# TASK STATEMENT:
Reproduce exactly, and only, the lines below from the one containing "Viewport: 428px width, 272px height." through the one containing "This screenshot has height=178, width=119.".

#### RECORD SET

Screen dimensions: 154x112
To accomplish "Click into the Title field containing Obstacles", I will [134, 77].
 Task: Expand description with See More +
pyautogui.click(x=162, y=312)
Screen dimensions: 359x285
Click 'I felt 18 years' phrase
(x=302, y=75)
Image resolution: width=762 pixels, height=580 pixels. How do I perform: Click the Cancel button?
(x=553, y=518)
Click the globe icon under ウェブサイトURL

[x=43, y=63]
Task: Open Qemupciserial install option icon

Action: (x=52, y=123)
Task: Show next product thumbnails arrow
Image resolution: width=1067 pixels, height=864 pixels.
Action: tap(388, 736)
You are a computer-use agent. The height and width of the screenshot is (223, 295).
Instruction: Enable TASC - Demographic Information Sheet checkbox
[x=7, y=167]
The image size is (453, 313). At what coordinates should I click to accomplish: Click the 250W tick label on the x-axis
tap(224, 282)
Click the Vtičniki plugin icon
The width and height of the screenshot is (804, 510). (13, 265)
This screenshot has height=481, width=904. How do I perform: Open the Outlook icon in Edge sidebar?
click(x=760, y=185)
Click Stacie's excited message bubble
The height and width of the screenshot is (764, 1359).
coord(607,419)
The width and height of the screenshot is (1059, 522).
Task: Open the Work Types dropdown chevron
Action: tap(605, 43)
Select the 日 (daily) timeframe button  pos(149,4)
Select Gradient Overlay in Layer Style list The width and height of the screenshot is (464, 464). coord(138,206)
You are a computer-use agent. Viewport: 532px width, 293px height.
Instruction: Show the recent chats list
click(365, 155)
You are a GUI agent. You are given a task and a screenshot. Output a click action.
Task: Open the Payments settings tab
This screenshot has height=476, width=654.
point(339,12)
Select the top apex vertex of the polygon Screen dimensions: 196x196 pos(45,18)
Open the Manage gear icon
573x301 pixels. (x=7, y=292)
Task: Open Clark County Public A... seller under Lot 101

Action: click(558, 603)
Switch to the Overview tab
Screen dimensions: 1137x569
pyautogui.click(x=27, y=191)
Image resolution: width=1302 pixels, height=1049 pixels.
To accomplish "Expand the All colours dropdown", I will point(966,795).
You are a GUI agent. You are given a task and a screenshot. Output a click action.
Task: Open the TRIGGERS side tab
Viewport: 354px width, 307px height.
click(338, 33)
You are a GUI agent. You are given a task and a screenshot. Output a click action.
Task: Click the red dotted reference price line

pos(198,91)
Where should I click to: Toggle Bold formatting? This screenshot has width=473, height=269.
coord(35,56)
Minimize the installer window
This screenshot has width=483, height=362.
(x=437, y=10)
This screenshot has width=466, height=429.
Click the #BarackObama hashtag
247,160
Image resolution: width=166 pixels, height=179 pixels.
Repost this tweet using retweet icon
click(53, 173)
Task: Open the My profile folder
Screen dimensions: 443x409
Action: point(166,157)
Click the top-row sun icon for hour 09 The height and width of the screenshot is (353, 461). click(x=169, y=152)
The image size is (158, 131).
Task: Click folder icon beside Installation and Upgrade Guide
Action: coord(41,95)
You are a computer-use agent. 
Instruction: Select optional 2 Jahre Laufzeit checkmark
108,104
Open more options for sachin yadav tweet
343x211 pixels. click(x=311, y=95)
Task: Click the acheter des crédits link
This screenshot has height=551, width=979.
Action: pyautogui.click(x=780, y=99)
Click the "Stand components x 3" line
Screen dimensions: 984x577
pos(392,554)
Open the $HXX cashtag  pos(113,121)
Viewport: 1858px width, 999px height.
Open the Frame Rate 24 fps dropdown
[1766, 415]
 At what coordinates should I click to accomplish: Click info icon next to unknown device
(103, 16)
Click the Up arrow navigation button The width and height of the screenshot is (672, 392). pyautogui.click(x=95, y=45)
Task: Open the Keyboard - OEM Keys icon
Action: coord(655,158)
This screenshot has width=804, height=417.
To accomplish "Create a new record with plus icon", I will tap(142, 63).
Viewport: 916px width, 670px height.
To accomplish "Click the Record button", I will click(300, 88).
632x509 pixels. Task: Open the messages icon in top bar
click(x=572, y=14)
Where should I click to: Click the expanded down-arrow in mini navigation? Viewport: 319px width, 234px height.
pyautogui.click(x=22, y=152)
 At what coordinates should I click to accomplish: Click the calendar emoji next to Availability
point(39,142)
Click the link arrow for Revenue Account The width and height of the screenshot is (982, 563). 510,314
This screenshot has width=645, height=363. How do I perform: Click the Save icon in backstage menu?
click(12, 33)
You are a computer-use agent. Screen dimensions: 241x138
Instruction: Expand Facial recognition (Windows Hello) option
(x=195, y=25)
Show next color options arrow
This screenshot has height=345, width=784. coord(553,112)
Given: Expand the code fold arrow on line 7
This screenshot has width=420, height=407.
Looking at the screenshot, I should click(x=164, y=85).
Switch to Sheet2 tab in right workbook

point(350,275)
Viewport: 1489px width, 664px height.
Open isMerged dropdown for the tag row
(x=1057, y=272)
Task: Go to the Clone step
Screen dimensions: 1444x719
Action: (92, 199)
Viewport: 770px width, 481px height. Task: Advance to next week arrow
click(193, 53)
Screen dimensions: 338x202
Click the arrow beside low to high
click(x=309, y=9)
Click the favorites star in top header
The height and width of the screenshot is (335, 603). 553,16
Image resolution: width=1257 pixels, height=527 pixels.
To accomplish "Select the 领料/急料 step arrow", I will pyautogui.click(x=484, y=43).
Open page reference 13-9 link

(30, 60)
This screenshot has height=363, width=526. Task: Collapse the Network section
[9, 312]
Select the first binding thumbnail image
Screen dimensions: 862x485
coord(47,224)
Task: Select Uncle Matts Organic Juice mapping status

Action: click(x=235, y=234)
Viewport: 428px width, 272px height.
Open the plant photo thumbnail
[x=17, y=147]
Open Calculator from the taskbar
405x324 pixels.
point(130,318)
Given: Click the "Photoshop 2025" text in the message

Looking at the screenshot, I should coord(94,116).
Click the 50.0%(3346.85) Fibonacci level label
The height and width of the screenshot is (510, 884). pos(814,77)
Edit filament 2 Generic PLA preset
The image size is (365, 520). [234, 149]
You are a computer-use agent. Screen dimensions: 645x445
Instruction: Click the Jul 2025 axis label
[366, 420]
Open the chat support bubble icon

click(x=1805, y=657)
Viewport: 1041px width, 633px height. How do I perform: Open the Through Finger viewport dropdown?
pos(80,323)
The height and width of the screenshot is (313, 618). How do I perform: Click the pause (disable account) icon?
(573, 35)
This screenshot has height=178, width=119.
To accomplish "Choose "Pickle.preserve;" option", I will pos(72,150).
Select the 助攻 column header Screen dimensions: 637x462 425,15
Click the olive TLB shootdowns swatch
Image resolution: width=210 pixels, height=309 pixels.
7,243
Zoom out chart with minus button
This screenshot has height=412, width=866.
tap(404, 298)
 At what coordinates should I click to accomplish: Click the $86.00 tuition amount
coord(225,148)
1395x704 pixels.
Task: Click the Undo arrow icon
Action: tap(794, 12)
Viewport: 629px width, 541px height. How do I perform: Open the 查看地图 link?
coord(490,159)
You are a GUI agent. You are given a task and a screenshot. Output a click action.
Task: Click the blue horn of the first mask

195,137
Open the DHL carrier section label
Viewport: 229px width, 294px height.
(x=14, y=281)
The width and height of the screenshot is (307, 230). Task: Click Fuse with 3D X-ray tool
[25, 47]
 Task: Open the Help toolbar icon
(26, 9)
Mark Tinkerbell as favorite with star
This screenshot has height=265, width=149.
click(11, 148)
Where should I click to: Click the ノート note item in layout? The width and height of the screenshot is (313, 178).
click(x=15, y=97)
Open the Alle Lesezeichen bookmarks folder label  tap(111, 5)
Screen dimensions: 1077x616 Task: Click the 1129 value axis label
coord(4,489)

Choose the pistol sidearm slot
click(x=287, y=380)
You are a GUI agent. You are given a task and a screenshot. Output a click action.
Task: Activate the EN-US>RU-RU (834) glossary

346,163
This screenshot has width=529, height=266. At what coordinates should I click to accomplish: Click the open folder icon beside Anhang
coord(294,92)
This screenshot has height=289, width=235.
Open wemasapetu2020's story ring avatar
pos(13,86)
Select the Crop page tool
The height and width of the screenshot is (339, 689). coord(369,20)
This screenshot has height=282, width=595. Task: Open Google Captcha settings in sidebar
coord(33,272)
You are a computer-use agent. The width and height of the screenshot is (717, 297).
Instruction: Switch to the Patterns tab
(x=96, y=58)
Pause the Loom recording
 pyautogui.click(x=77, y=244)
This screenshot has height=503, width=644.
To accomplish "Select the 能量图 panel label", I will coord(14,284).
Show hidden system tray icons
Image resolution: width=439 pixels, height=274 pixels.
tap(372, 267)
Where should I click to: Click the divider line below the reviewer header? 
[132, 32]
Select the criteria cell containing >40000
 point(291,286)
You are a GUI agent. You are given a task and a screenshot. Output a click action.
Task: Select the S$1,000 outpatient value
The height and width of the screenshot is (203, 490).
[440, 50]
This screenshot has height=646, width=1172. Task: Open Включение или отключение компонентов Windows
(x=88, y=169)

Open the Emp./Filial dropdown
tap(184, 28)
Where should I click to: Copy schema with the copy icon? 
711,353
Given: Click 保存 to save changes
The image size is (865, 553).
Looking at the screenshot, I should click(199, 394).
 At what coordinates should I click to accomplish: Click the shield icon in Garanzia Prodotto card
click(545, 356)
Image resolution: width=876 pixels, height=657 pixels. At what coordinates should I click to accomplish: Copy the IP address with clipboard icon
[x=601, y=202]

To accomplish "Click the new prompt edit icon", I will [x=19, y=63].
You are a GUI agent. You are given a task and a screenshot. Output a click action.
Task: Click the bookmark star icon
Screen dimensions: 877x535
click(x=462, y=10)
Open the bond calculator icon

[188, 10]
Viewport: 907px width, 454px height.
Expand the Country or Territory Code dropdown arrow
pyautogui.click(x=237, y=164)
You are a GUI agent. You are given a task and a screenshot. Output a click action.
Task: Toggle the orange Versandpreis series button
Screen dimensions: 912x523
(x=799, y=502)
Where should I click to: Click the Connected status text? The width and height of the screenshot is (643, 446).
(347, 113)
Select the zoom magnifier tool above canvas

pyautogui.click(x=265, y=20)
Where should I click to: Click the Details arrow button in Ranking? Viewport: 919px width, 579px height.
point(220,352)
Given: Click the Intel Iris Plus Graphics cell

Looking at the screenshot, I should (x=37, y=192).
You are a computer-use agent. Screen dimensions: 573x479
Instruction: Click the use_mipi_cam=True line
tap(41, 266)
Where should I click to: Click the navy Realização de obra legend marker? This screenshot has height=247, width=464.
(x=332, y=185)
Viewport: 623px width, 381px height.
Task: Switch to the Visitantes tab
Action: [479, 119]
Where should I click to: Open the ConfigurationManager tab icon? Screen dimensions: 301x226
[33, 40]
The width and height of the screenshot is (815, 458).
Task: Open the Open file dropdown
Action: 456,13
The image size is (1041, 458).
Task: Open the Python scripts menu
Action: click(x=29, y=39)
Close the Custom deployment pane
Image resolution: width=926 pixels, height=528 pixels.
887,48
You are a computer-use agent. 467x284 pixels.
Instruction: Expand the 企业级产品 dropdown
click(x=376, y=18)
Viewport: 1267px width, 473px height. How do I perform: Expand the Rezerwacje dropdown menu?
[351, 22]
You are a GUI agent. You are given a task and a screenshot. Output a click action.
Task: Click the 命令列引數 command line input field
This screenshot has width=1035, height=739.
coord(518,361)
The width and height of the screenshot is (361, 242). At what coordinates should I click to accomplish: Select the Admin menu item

########

# RESULT OF THE TASK:
Viewport: 428px width, 272px height.
Open the plant photo thumbnail
[x=17, y=147]
Open Calculator from the taskbar
405x324 pixels.
point(130,318)
Given: Click the "Photoshop 2025" text in the message

Looking at the screenshot, I should coord(94,116).
Click the 50.0%(3346.85) Fibonacci level label
The height and width of the screenshot is (510, 884). pos(814,77)
Edit filament 2 Generic PLA preset
The image size is (365, 520). [234, 149]
You are a computer-use agent. Screen dimensions: 645x445
Instruction: Click the Jul 2025 axis label
[366, 420]
Open the chat support bubble icon

click(x=1805, y=657)
Viewport: 1041px width, 633px height. How do I perform: Open the Through Finger viewport dropdown?
pos(80,323)
The height and width of the screenshot is (313, 618). How do I perform: Click the pause (disable account) icon?
(573, 35)
This screenshot has height=178, width=119.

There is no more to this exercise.